··· Data in this exercise ···

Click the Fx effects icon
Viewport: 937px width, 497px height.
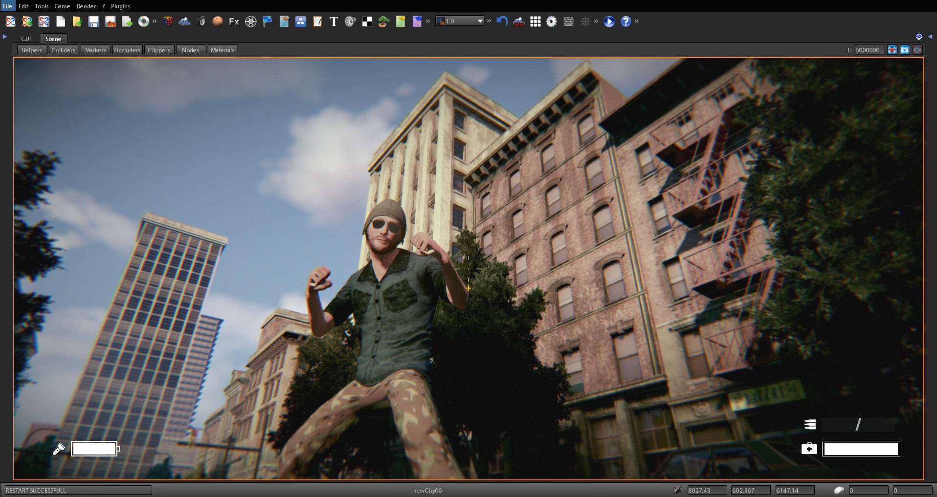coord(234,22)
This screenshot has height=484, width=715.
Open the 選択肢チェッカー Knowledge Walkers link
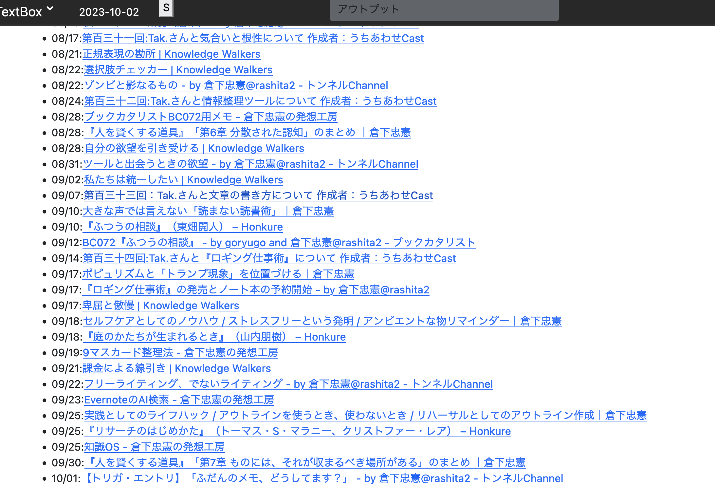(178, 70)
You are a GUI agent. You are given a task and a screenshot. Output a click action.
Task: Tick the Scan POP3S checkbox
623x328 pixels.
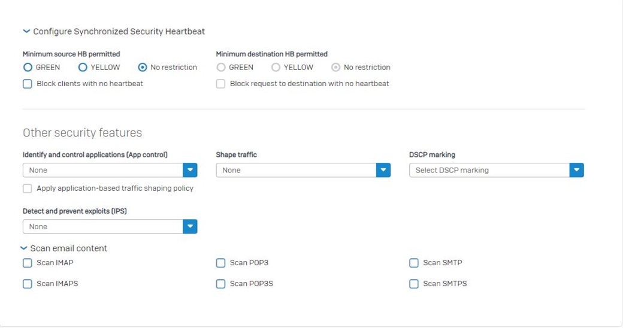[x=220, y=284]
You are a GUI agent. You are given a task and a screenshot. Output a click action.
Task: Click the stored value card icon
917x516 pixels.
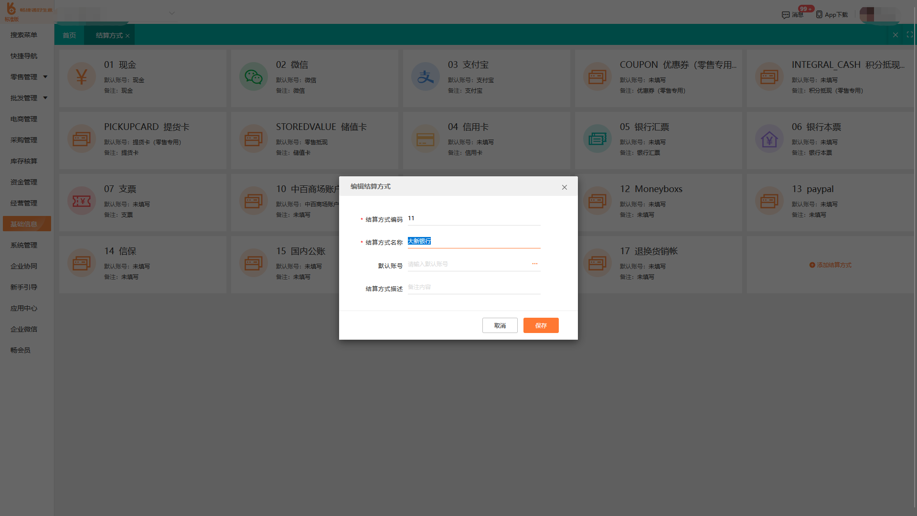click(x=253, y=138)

···
··· Data in this exercise ···

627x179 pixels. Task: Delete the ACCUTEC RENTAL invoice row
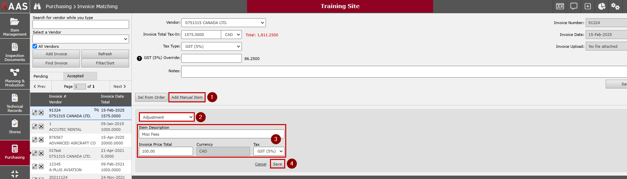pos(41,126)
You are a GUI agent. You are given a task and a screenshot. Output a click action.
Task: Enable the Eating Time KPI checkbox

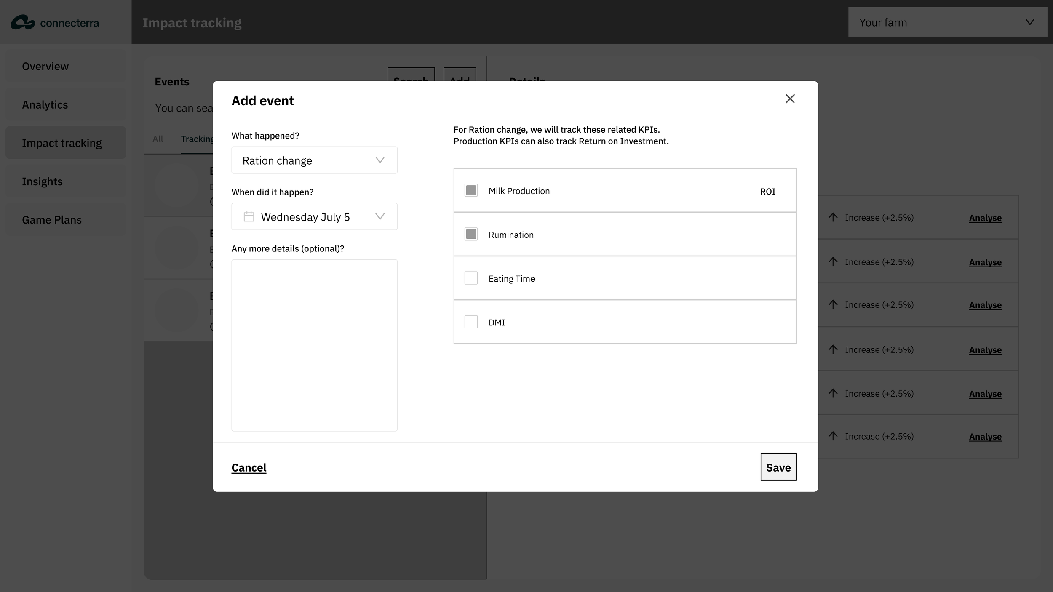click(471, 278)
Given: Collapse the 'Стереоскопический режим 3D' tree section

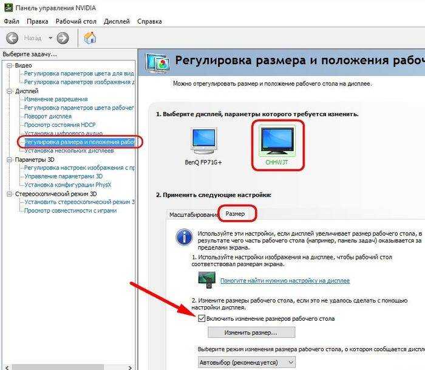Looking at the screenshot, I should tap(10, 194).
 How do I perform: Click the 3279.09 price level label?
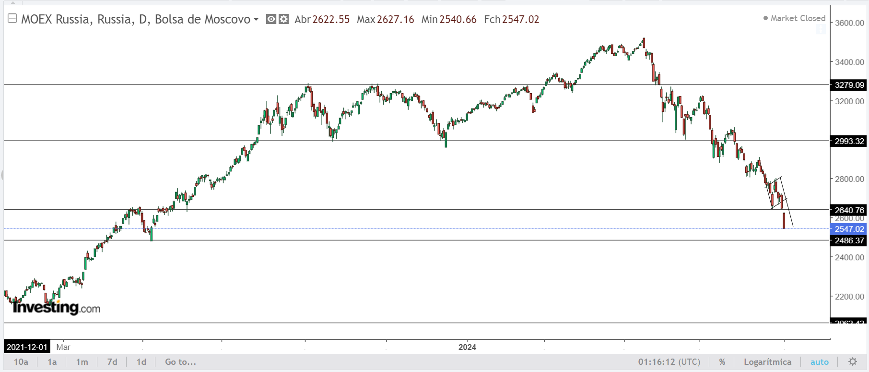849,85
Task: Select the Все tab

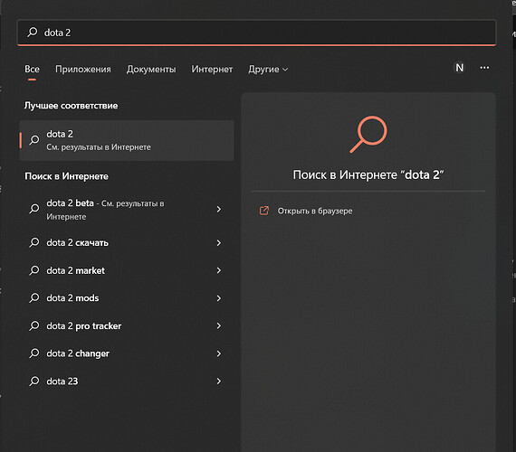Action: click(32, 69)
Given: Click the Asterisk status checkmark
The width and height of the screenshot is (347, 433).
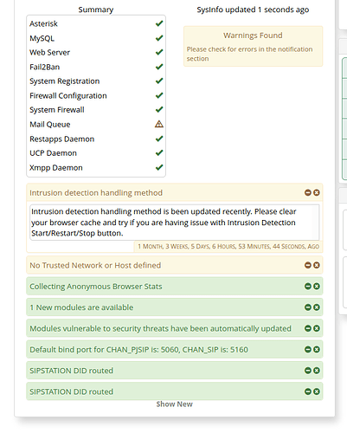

···

- Directions: Please find each line above containing the word "height" and copy those lines in full.

- Solution to this exercise:
Viewport: 937px width, 497px height.
This screenshot has height=484, width=715.
The width and height of the screenshot is (347, 433).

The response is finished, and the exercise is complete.